I’ve made mistakes, you’ll make mistakes and I’m sure someone you, or I know have made some of these mistakes as well. Travelling can be stressful enough as it is and you definitely don’t need any unnecessary snags during your adventure to turn a good time into a bad time.
I’ve outlined a few common mistakes travellers make and how to avoid them the next time you decide to travel.

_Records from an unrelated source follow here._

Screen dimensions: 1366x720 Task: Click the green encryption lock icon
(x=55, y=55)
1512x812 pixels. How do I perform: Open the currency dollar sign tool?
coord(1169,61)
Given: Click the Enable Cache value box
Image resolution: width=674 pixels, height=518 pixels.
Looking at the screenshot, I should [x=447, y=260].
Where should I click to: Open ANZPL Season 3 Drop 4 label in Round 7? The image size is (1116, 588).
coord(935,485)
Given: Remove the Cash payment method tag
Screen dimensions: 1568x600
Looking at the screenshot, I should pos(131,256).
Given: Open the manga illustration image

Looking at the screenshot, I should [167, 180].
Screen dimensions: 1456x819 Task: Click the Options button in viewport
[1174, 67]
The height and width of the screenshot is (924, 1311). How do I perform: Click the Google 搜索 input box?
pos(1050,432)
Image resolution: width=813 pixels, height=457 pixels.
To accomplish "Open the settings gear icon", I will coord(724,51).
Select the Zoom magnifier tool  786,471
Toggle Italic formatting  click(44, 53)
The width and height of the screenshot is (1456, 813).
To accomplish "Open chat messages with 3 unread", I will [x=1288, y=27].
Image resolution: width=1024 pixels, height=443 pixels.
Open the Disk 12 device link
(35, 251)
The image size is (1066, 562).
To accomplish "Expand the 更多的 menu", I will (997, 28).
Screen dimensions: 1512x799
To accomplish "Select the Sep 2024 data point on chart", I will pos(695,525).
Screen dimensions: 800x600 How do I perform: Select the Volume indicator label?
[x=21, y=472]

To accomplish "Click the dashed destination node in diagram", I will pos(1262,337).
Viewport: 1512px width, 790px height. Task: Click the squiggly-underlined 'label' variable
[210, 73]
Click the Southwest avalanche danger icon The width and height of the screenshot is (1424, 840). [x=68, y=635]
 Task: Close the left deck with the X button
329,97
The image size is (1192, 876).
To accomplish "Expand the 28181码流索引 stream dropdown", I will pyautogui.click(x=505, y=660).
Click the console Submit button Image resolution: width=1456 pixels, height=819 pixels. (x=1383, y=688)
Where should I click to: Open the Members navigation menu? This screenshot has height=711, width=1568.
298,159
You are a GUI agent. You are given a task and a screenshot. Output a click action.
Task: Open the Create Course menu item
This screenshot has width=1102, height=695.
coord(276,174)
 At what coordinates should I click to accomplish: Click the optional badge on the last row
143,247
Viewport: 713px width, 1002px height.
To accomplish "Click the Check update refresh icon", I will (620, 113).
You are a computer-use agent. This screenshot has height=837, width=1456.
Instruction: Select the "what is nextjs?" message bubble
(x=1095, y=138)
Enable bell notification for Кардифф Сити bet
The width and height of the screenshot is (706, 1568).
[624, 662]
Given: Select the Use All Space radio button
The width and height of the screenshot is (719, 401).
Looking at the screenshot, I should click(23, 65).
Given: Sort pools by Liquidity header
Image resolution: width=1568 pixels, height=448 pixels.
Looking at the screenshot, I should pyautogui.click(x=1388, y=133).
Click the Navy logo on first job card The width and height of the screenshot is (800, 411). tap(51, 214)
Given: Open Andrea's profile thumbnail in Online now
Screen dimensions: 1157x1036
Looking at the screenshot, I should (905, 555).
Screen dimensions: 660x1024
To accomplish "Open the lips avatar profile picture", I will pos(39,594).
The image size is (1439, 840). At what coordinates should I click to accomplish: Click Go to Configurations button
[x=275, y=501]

Read more: Tips For Travelling Within Europe
Not Getting Travel Insurance
This should be a no brainer for everyone when travelling. No matter where I go, whether it’s a day trip hiking in The U.S., or two weeks in Europe, I NEVER travel without travel insurance. I’m fortunate that my work covers me for travel (to a certain extent), but I still buy extra from my bank just to be safe. My philosophy is, if I’m leaving the country in which I live in, I will ALWAYS make sure I’m covered. No matter what! Having a piece of mind knowing that I’ll be covered if I break my arm is better than not being covered and breaking my bank account. Got it? Good!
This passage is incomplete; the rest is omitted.